Somebody told me I'm not complaining. Another one laughed. What's wrong with this word? how can I ask professionally?

  • I don't think we have enough context to answer this question. But perhaps you have already answered it. What is wrong with "issue". Please clarify.
    – James K
    Aug 23, 2018 at 21:10
  • No, it is unprofessional. If you are supervising a help line, were you not given any training? Issue, difficulty, problem. Do you see all queries as complaints? You are supposed to be receptive, but perhaps come across as defensive. Aug 23, 2018 at 21:11

3 Answers 3


Avoid "complaint", "problem" and, most of all, "you".

People take it that it's they who have the problem.
Customers are twitchy, impatient & quick to ire.
The word 'entitled' springs to mind, frequently.
They start from the premise that it's your fault that whatever they're trying to do isn't working for them.
We all know - anyone who's ever worked helpdesk - that it's usually something dumb the user did... but you can't make it sound like that's the case.

What is your problem?

is often used as a precursor to a pub brawl.

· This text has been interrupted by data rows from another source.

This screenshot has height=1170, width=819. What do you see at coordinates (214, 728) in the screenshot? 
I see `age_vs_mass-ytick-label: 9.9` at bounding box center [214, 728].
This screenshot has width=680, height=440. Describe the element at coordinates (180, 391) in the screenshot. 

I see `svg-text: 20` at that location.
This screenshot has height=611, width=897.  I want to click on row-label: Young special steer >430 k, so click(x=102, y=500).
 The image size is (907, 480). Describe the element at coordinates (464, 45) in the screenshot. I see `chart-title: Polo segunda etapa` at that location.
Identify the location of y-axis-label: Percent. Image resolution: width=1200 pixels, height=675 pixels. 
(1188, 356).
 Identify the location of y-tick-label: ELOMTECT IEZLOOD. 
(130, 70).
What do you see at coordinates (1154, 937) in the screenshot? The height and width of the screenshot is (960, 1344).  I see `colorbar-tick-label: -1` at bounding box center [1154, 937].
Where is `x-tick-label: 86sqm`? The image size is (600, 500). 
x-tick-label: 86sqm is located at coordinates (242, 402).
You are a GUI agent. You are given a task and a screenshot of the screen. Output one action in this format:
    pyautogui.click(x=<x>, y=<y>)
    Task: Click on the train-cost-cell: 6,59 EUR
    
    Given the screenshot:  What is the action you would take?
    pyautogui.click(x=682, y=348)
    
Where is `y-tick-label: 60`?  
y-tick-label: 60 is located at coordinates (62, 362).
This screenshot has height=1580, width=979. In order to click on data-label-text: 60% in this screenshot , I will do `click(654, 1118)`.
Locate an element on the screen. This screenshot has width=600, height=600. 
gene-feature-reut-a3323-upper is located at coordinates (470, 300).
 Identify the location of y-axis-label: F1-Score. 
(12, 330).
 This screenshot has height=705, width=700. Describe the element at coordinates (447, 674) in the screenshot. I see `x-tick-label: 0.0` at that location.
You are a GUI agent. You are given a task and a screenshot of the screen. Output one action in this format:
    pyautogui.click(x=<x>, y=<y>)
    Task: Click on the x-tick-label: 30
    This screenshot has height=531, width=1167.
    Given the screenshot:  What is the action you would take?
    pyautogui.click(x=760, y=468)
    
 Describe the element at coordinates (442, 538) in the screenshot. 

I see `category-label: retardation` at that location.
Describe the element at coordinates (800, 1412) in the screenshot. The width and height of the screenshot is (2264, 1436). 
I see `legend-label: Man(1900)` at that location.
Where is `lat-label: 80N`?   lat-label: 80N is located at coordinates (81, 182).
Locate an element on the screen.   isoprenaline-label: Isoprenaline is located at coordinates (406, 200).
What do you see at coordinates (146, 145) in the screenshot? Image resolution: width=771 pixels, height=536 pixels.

What exactly is your complaint?

has a similar connotation.
They are both defensive/aggressive openers, avoid them. They imply you are standing your ground, that the fault is the user's.
They just have the wrong tone for a customer service department.

Remove the personalisation entirely. It's not the customer's problem, it's the software/service/device that has an issue.

Issue is the new global determiner for any customer service rep.
It depersonalises; prevents the user from feeling you think it's their fault - even if it usually is ;)

What is the issue?

Simple, to the point, puts the blame nowhere, on no-one.

If you need to clarify you have correctly recognised their intent, then

So, to clarify, the issue is that...

which still manages to avoid apportioning blame.


This is technically correct. That's the best kind of correct, except when trying to communicate with people. While "what's your complaint?" could mean "what's your issue?", people take it to mean "What do you take issue with?". "Complaining" is confrontational.

The laughing could have been because they thought you were joking that a lot of people take issue with whatever the phone conversation is about. Alternatively, it could be because the tone of "what exactly is your complaint?" is probably quite accusatory.

A safer substitute is "problem".

What is your problem?


So your problem is that you need a flobble reservation for... Joseph Bloggs?

For the former, make sure you don't put the emphasis on "is" or "your" because then it's idiomatic for the insulting rhetorical question "what is the problem with you?".

  • 2
    Rather than take a chance on "What is your problem?" it might be better to depersonalize the problem. For example, "What is the problem?" Or "What kind of problem are you having?"
    – user3169
    Aug 24, 2018 at 4:52

There could be many, but one of the mildest ways is to say...

Okay, so you are concerned about...

I think this magic word go with complaints, suggestions, wish...and anything!